Download or read book Liberal Languages written by Michael Freeden and published by Princeton University Press. This book was released on 2009-01-10 with total page 287 pages. Available in PDF, EPUB and Kindle. Book excerpt: Liberal Languages reinterprets twentieth-century liberalism as a complex set of discourses relating not only to liberty but also to welfare and community. Written by one of the world's leading experts on liberalism and ideological theory, it uses new methods of analyzing ideologies, as well as historical case studies, to present liberalism as a flexible and rich tradition whose influence has extended beyond its conventional boundaries. Michael Freeden argues that liberalism's collectivist and holistic aspirations, and its sense of change, its self-defined mission as an agent of developing civilization--and not only its deep appreciation of liberty--are central to understanding its arguments. He examines the profound political impact liberalism has made on welfare theory, on conceptions of poverty, on standards of legitimacy, and on democratic practices in the twentieth century. Through a combination of essays, historical case studies, and more theoretical chapters, Freeden investigates the transformations of liberal thought as well as the ideological boundaries they have traversed. He employs the complex theory of ideological analysis that he developed in previous works to explore in considerable detail the experimental interfaces created between liberalism and neighboring ideologies on the left and the right. The nature of liberal thought allows us to gain a better perspective on the ways ideologies present themselves, Freeden argues, not necessarily as dogmatic and alienated structures, but as that which emanates from the continuous creativity that open societies display.

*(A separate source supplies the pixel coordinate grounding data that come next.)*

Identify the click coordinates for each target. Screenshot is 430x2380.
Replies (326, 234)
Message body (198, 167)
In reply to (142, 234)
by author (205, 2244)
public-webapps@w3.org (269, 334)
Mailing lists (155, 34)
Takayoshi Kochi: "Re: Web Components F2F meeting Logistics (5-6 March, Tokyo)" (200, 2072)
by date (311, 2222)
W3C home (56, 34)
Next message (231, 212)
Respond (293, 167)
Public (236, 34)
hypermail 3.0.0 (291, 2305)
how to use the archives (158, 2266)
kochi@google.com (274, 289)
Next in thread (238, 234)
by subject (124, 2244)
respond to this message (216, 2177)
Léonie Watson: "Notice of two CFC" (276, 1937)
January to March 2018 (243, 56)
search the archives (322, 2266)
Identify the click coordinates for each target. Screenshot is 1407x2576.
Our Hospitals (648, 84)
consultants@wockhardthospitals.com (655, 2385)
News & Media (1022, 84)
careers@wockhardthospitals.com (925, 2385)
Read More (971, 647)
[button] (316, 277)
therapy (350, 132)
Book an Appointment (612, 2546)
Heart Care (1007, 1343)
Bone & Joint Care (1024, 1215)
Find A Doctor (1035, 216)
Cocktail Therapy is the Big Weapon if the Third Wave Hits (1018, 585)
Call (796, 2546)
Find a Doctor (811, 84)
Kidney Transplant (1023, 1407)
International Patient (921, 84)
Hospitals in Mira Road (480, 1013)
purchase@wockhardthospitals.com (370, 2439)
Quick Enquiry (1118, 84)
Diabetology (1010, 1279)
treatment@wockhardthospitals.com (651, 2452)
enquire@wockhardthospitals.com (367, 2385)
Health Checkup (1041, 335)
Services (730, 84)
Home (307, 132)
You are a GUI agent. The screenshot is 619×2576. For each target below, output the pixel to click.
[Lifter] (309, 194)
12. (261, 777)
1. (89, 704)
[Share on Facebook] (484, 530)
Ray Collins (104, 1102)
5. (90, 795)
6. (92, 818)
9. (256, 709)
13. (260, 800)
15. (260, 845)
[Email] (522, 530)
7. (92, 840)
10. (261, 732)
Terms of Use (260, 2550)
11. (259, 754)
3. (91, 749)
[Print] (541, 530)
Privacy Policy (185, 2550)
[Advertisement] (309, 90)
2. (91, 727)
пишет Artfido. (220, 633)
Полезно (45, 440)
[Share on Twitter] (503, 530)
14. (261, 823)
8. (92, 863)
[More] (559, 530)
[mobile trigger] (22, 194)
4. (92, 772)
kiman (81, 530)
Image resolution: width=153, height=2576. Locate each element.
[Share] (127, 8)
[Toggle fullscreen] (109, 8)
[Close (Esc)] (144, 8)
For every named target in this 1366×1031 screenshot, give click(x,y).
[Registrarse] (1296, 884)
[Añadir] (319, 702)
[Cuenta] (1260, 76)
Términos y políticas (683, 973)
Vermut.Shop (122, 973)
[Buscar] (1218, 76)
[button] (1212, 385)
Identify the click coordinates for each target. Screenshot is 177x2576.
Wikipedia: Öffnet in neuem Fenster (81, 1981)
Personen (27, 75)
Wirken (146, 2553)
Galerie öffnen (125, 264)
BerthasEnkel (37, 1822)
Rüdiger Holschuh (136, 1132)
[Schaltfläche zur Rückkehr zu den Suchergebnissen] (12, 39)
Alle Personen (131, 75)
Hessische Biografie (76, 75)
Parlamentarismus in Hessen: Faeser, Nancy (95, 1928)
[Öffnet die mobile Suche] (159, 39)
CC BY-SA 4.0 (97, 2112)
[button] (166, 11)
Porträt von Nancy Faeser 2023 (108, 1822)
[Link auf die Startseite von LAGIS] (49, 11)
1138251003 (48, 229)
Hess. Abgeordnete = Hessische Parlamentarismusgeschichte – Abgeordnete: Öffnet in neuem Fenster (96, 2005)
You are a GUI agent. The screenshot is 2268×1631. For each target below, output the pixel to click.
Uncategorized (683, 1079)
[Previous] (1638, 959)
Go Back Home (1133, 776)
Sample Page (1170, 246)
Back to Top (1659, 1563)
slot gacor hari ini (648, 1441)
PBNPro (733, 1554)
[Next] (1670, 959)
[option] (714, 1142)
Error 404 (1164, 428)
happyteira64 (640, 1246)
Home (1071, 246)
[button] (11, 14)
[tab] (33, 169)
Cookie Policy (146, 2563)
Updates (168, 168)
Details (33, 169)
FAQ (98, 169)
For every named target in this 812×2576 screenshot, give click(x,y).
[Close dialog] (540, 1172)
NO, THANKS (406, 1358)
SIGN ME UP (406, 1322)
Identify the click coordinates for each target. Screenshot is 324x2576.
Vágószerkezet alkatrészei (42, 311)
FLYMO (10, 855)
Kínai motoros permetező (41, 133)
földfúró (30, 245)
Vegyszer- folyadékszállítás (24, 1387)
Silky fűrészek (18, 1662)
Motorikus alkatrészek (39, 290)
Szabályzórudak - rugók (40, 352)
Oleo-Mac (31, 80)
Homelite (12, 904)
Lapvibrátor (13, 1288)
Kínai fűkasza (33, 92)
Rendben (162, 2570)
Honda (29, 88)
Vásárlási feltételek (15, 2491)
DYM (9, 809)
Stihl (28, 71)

Liberalism, Diversity and Domination

Liberalism, Diversity and Domination
Author :
Publisher : Cambridge University Press
Total Pages : 309
Release :
ISBN-10 : 9781108493789
ISBN-13 : 1108493785
Rating : 4/5 (89 Downloads)

Book Synopsis Liberalism, Diversity and Domination by : Inder S. Marwah

Download or read book Liberalism, Diversity and Domination written by Inder S. Marwah and published by Cambridge University Press. This book was released on 2019-05-23 with total page 309 pages. Available in PDF, EPUB and Kindle. Book excerpt: Examines how distinctive liberalisms respond to racial, cultural, gender-based and class-based forms of diversity and difference.